商店街の本屋さんの棚をのぞいて、感動したはなし
旅先の商店街で、
黄色い屋根の本屋さんを見つけた。
うわぁ、なんか懐かしい感じ‥
店の外には週刊誌、月刊誌が置かれている。
入るとレジ近くにくるくる回る絵本コーナーがあり、女性誌、旅行誌がこちらを向いて並び、中高生の参考書がギュギュッと立てられ、その奥が文庫本、ハードカバー本だ。
幼い頃、どの商店街にも必ず1軒はこんな感じの本屋さんがあった。
最近は、めっきり見なくなったその姿に、吸い込まれるように店内へ入った。
正直、期待はしていなかったのだ。
こんなに小さな店内だもの。大型書店に比べたら品揃えも何分の一だろう、と。
けれど、予想はいい意味で裏切られた!
めちゃめーっちゃ、長居してしまった。
新旧、さまざまな本が並ぶ店内。
そこには、店主のこだわりがふんだんに詰め込まれていた。
海外文学
科学
詩集
歴史書
などが、店内の広さの割に幅を占めていて、ことさら目を引いた。
見たことのない本がたくさんあったし、
相反するようだけど、
昔からの定番の本もたくさんあった。
定番の本って意外と今、本屋で実物を見かけない。
そして、
並べ方のセンスが異様によく、
私の興味のスイッチを押しまくってくる。
これなのよ。お買い物って。
探しものが見つかるインターネットではなくて、
探していなかったものと思いがけず出会える場所。
それに本屋って、
こんなに雄弁で、
こんなに面白い場所だったのか!!!
と気づいた。
よく、
「他人の本棚を見ると、その人の頭の中が見える」というけれど、昔ながらの本屋も、きっとそういう場所だったんだ。
店主が、
何を読んで育ってきたのか。
何を大事に思っているのか。
何を危機ととらえているか。
何を応援したいと思っているのか。
そんなことが透けて見える。
今の大型書店は、手書き風のポップがたくさん並んでいる。けれど、だれの顔も、頭の中も見えない。違う系列の大型書店同士を比べても、置かれている本も、平積みになっている本も、本の並び方さえも、既視感がある。きっとシステム化され分析され続けると、今、売れる本だけが前に出て、売れなくなればすぐに下げられ、新しい本に代わられるからかもしれない。個性が出ない。でも、読んだことのない本は山ほどあるし、手に取って見られる本屋さん自体が貴重な時代に突入しているのだし、間口の広さも大事な観点ではあるから、感謝を込めつつ行くのだけれども。
しかし、この商店街の本屋は、圧倒的に唯一無二だ。
店主の豊かな人生を感じる。
そして、
そうそう、私もこの間こんな話を聞いたから、こんなことが知りたかった。
実はこんなことにも興味あったのに忘れてた。
あの本で引用されていた、この本が読みたかった。
なんてことを思い出して、次々に本を手に取り、ページを捲る。
チラリと会計の方を見やると、白髪で、背中がゆるやかにカーブを描いたおじいちゃんが、静かに穏やかに店番をしていた。
この人の良さそうなおじいちゃんが?!
こんなにセンスの良い、そして主張のある本のチョイスと並びを?!
すごい!意外性がすごいー!すっごいリスペクト!!
この時代に、生きて本屋を続けてくれていてありがとうございます!!!!
おじいちゃん店主さんが、あの小さなお店の本棚の前で、首を傾げながら本を選び、日々本棚を綺麗にし、自分の選んだ本を愛おしそうに眺めているさまを想像したら涙が出そうだった。

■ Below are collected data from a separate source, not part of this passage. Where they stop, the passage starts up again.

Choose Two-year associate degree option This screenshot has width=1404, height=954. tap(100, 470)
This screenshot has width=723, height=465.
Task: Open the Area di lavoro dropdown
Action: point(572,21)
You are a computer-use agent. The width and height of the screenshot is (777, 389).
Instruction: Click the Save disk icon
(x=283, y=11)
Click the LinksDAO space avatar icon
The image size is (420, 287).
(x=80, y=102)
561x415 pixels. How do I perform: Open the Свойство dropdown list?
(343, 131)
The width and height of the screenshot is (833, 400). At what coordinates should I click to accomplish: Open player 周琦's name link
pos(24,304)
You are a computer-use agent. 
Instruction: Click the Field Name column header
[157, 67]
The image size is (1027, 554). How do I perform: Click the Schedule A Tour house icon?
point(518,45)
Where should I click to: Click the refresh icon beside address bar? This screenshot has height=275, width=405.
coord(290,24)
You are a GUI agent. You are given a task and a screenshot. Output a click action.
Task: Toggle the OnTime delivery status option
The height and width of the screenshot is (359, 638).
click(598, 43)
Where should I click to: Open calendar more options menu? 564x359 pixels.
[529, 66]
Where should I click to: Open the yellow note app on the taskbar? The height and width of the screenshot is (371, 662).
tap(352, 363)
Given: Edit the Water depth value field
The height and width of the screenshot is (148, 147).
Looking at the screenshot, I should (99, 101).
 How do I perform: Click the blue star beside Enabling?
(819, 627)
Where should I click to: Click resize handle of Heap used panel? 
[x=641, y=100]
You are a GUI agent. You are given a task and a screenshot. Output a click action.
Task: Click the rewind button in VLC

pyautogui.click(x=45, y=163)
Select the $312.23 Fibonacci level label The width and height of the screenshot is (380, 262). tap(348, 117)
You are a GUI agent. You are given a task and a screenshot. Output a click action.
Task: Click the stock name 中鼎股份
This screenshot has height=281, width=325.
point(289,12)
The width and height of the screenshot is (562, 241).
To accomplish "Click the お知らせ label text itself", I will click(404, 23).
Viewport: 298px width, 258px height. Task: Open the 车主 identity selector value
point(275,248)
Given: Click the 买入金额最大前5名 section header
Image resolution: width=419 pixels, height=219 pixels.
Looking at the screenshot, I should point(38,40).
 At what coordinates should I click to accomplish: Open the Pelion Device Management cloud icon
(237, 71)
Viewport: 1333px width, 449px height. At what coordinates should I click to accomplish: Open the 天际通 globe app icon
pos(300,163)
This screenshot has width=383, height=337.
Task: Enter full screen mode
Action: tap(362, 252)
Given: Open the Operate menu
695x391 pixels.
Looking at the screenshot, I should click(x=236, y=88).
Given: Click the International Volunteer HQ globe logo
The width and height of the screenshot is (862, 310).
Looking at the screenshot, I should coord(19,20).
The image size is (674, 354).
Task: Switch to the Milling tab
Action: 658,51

感動のあまりハグしたいところだったけど、おじいちゃんが驚いて腰を抜かすといけないから、そっと2冊だけ本を差し出して、購入した。
キャンペーン的なものとは関係ない本を買ったのに、店主さんは「良かったら‥どうぞ」と、オマケをこっそりつけてくれた。あったかい。そんなところまで裏切らない。
今回は旅の予算もあって、
本2冊しか買えなかったけれど、知的好奇心を刺激されまくった。
本2冊の代金に対して、与えてもらったものははるかに大きい。そんなに遠くない場所だし、また絶対に買いに行く。通販はやっていないから、また何度も足を運ぶ。
売っている人、作っている人の大事にしていることや、実現したいことが見えるお店っていいなと改めて思う。本屋に限らず、カフェでも、雑貨店でも、日用品店でも。
大事にしていることが、
私と同じでもいい。違ってもいい。
同じなら共感して、
違ったら理解しようとして、
それは良い刺激になる。
そして、何度も通いたくなるのだ。
そういう場所を応援したいし、
そういう場所で買い続けたいなと思った。